**Given instruction:** Rewrite the lines of the material from the line with "At what coordinates should I click to accomplish: Select" up to and including the line with "click(x=79, y=274)", keeping the requests. Scale every coordinate in the answers by 1.4 and round to whole numbers, with halves rounded up.

Data on locating visible targets
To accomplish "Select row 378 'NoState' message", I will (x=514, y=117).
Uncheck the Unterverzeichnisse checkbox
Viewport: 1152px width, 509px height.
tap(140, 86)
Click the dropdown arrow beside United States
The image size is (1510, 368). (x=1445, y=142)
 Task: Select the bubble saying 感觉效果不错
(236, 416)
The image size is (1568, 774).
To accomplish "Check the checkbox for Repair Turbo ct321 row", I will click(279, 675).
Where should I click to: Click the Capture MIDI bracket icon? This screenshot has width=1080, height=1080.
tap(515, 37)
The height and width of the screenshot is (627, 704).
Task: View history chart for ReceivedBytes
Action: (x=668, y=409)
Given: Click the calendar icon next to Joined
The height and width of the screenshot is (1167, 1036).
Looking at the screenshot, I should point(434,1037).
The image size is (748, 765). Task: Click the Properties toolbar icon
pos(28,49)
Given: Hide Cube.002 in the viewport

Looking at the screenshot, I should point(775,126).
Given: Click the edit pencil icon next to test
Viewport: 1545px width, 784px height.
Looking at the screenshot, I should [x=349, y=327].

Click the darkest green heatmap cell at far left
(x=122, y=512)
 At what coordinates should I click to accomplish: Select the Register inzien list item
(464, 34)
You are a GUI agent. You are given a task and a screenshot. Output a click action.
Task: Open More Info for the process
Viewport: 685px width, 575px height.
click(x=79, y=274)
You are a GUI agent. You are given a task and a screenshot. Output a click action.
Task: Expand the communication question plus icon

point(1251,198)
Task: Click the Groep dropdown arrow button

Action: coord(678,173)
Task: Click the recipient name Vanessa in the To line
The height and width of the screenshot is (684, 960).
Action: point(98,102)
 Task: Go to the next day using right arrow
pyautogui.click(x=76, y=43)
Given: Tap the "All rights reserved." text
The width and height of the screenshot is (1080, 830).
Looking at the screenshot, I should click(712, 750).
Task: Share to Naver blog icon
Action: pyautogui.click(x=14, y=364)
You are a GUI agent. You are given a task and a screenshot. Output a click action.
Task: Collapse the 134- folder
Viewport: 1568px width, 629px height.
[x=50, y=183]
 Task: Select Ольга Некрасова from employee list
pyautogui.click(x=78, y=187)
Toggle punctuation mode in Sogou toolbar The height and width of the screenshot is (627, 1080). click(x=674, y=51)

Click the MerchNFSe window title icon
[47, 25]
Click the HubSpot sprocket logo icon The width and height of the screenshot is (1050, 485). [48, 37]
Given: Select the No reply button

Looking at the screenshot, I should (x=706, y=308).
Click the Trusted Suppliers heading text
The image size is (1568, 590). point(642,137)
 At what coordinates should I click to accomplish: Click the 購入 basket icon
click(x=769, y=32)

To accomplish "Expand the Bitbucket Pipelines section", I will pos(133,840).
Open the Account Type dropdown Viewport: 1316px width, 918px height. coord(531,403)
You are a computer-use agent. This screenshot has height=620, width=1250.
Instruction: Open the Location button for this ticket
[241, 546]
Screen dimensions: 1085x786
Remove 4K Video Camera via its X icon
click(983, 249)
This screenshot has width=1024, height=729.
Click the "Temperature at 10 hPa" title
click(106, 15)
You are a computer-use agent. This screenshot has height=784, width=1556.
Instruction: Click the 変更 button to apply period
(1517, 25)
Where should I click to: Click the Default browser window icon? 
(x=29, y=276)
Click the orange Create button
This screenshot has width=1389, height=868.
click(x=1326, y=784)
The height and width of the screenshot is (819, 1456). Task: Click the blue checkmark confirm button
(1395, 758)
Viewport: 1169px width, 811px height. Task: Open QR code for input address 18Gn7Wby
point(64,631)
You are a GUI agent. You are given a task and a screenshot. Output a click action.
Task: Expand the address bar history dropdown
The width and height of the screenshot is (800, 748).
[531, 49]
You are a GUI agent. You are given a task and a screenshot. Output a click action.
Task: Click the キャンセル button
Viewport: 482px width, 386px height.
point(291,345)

**Answer below:**
 At what coordinates should I click to accomplish: Select the Register inzien list item
(650, 48)
You are a GUI agent. You are given a task and a screenshot. Output a click action.
Task: Open More Info for the process
Viewport: 685px width, 575px height.
click(x=111, y=384)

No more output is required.